Título: Efeito Cachoeira espanta doadores
Autor: Mascarenhas , Gabriel
Fonte: Correio Braziliense, 10/08/2012, Política, p. 7
Com a imagem da política local atingida pelo esquema de exploração de jogos ilegais atribuído ao bicheiro Carlinhos Cachoeira, morador da cidade, Anápolis vive situação atípica: nenhum dos candidatos à prefeitura do município, de acordo com prestações de contas apresentadas pelos partidos à Justiça Eleitoral, recebeu um centavo sequer para bancar os custos de campanha. Como os cinco aspirantes ao cargo não registram arrecadação de recursos, também não têm despesas para apresentar.
Os coordenadores de campanha dos candidatos atribuem a falta de recursos à instabilidade jurídica das candidaturas, registradas após o prazo final dado pelo Tribunal Superior Eleitoral (TSE), 5 de agosto. Segundo eles, o atraso ocorreu por causa de uma greve de servidores dos cartórios eleitorais. "Isso fez com que se retardasse o início da campanha e se criasse esse clima de incerteza", explicou o candidato Gérson Fallacci, do PHS. Em outras cidades com população semelhante à de Anápolis, como Bauru (SP), Maringá (PR) e Rio Branco (AC), por exemplo, os candidatos à prefeitura já registram receitas e despesas.
Os candidatos de Anápolis estimam gastar cerca de R$ 15 milhões até o dia da votação em primeiro turno. O Correio mostrou, no dia 22, que os candidatos na cidade goiana já reclamavam da dificuldade de arrecadar recursos. Alguns relataram receio de o escândalo Cachoeira afastar possíveis doadores.
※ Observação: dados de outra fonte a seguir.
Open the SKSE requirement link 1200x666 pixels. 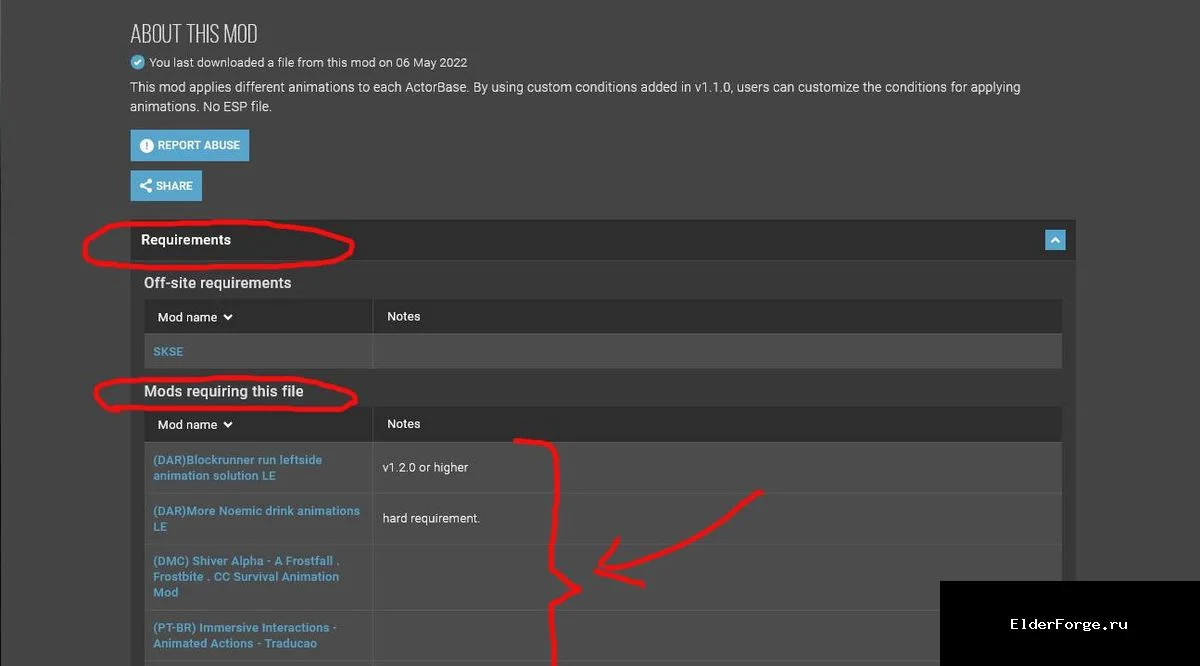pyautogui.click(x=168, y=352)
Na avaliação do professor da Universidade Estadual de Goiás Nelson de Abreu Júnior, mestre em ciências da educação superior com pesquisa em políticas públicas, a campanha para prefeito está "fria" pelo franco-favoritismo do atual prefeito à reeleição. "Já a eleição para vereador não. Essa, sem os tradicionais recursos escusos dos patrocinadores, alguns presos, terá que ser feita no corpo a corpo, mesmo. Isso não custa dinheiro." Segundo o professor, o Poder Legislativo municipal está desacreditado. "Hoje, se a Câmara Municipal fosse extinta, dificilmente haveria resistência pela população em geral".
Já Cesar Donisete Pereira, do comitê do atual prefeito, Antônio Gomide (PT), que tenta se reeleger, contesta os dados divulgados pelo TSE. Segundo ele, a campanha registrou receitas e despesas da ordem de R$ 50 mil. "Nós entregamos o recibo, inclusive. Esse dinheiro foi usado para a impressão de santinhos, adesivos e para pagamento de pessoal." Os demais candidatos não foram localizados pela reportagem.